As process measures are unambiguous measurements with universal applicability, studies reporting process measures were considered to have greater external validity. We posed the following questions to assess study external validity for studies reporting infection rates.

  • If the study reported infection rates, did the study use CDC/NNIS methodology for measuring infections?
    NNIS definitions for nosocomial infections are the accepted standard in infection control, and their accuracy for case finding has been validated.56
  • (For CLABSI, VAP, and CAUTI) If the study reported infection rates, were reported rates adjusted for device utilization?
    HAI rates should be adjusted for potential differences in risk factors.5 Device-associated infections must be adjusted for the rate of use of the device in question, and in the NNIS system rates are reported as infections per 1,000 device-days.14 This does not take into account many other potential risk factors, but failure to perform this basic level of risk stratification would markedly limit the utility of a study's results.
  • (For SSI) If the study reported infection rates, was surveillance for infections performed after hospital discharge?
    Depending on the surgical procedure in question, a large proportion of infections may occur after discharge from the hospital. In fact, some studies have demonstrated that for common surgeries such as knee arthroplasty and abdominal hysterectomy, the majority of SSI may not manifest until after discharge.57, 58 Case-finding methods that do not perform post-discharge surveillance could thus substantially underestimate the incidence of SSI.

We used the same criteria as above to address the external validity of controlled studies. For internal validity of controlled studies, we used the following criteria, as used in previous volumes in the Series:

  • Method of treatment assignment
    • Were study subjects randomized, and if so, was the randomization process described?
    • For non-randomized studies, was the rationale for selection of the comparison group explained, and a baseline observation period included (to assess selection bias)?
  • Blinding
    • Were the outcome assessors blinded to treatment group assignment?
  • Statistical analyses
    • Was a unit-of-analysis error present? If so, were appropriate statistical methods used for correction?

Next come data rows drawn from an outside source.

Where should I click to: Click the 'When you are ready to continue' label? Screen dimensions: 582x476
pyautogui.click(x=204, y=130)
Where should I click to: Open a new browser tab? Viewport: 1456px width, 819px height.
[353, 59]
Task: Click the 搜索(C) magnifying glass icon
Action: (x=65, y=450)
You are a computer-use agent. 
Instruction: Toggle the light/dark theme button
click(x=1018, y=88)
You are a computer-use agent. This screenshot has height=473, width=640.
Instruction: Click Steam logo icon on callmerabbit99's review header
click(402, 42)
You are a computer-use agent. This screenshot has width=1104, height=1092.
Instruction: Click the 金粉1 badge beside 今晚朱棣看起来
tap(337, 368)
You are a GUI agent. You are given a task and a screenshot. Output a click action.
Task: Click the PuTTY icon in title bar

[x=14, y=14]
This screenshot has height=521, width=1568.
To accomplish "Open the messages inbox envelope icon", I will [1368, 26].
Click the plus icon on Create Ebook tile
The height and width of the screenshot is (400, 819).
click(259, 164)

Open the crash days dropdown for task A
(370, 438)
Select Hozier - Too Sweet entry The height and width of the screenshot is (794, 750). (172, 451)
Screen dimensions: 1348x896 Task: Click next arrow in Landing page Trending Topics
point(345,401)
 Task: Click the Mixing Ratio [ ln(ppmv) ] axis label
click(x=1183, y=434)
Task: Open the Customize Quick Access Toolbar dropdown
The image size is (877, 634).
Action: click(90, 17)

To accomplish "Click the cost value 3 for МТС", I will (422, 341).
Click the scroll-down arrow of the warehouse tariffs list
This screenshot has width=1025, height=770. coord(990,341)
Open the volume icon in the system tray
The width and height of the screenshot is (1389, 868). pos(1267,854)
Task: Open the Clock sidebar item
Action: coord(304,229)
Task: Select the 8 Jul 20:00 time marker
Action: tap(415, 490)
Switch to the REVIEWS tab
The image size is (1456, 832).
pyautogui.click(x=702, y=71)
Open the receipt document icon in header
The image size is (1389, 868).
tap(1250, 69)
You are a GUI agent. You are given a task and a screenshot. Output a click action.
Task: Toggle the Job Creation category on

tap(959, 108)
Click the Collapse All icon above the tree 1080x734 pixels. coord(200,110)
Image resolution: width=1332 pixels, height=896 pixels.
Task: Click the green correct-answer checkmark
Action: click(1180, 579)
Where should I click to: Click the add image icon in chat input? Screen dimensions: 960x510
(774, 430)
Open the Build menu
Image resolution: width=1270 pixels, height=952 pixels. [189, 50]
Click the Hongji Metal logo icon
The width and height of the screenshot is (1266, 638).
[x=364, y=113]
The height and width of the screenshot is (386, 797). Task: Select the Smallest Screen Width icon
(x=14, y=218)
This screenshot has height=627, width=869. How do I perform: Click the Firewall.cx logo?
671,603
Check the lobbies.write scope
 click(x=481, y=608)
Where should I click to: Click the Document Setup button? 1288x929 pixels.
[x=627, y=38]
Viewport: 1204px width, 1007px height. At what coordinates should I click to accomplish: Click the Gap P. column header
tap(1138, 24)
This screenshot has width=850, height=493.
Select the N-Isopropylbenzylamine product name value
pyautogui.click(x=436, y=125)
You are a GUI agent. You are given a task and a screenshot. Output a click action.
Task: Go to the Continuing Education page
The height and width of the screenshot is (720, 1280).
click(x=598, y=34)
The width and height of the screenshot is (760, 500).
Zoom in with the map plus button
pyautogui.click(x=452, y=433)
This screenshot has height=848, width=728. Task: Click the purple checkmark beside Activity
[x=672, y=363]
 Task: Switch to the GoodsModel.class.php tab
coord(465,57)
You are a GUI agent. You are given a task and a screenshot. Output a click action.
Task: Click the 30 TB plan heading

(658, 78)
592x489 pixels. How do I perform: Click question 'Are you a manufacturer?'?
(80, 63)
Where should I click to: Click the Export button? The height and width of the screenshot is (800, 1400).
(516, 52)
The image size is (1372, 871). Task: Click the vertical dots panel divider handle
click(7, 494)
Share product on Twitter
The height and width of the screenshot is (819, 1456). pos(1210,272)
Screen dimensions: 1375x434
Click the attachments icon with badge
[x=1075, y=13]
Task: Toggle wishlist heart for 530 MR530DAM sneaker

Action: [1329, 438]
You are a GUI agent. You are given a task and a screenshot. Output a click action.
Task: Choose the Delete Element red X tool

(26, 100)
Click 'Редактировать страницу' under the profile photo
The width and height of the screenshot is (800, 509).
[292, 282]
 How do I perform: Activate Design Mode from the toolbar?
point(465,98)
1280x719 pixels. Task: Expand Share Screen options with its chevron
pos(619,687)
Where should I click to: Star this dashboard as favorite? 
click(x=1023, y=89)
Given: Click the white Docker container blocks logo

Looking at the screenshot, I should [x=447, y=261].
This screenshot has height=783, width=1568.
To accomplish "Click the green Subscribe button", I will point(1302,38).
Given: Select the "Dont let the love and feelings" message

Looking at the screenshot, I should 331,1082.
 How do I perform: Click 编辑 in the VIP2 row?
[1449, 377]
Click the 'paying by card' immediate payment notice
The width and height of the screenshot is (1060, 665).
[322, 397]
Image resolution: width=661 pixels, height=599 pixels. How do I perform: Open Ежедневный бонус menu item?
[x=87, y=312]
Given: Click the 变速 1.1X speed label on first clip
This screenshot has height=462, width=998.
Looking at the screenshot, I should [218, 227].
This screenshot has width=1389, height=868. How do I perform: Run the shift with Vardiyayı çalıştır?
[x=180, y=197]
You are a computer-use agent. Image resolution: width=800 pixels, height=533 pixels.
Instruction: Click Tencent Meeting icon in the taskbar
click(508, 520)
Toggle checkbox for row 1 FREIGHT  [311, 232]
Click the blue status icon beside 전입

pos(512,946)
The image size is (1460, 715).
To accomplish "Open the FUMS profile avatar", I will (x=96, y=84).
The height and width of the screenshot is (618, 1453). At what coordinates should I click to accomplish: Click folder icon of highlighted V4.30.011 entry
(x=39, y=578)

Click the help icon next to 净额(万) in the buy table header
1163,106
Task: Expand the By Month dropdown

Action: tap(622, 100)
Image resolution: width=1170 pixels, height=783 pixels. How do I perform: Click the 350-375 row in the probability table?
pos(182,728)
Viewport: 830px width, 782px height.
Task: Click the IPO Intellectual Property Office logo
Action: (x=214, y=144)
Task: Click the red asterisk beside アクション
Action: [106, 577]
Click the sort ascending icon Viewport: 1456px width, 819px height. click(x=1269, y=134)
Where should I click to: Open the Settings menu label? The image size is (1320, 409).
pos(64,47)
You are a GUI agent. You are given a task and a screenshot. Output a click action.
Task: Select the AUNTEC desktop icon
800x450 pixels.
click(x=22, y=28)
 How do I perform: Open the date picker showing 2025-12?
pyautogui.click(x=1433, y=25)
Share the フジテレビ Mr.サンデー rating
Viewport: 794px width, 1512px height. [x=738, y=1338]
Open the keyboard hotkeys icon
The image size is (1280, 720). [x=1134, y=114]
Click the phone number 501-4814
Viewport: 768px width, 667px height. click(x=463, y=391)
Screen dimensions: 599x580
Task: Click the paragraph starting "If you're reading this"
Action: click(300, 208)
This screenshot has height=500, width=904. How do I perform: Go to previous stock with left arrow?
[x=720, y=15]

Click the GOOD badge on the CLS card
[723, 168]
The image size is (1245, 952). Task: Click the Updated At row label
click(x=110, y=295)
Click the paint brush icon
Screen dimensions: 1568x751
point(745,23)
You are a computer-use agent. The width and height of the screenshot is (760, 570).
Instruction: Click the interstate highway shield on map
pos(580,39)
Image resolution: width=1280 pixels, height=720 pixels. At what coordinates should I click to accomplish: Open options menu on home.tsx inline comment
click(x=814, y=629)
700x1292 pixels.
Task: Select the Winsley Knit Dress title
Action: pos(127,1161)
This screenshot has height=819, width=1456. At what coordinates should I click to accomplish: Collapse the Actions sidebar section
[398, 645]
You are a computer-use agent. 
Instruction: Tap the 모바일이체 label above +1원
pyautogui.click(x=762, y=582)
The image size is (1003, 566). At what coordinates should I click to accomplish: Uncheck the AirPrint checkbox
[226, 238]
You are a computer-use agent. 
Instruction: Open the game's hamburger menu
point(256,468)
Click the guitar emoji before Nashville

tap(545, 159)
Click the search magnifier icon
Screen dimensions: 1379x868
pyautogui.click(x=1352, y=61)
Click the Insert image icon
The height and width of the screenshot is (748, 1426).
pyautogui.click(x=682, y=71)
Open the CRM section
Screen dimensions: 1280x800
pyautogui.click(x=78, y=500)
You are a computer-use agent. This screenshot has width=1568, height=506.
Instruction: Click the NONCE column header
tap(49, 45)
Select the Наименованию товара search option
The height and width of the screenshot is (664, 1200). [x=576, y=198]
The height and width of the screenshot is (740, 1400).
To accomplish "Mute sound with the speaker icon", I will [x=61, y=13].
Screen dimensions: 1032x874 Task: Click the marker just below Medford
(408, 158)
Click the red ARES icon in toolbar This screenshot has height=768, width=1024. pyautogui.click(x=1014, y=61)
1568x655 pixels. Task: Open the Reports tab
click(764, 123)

In previous volumes in this Series, we have noted marked variation in study populations, intervention characteristics, and methodologic features of the included studies, which have contributed to statistical heterogeneity.47, 48 We expected to encounter similar issues in this review, given the inherent issues in measurement outlined above (and the variation in interventions). In addition, we expected to find many simple before-after studies based on our preliminary literature searches. Thus, we did not plan to perform quantitative analysis, instead planning to summarize studies qualitatively. Using our study quality criteria as a framework, we planned to identify studies of relatively stronger internal validity and external validity for more detailed discussion. We opted not to use a scoring system for formally determining study quality, as the utility of these scores is controversial.59 In general, studies meeting both criteria for external validity and two of three criteria for internal validity were considered to be of stronger internal validity and external validity, and studies with serious flaws affecting internal validity (0 of 3 criteria met) were considered to have poor internal validity.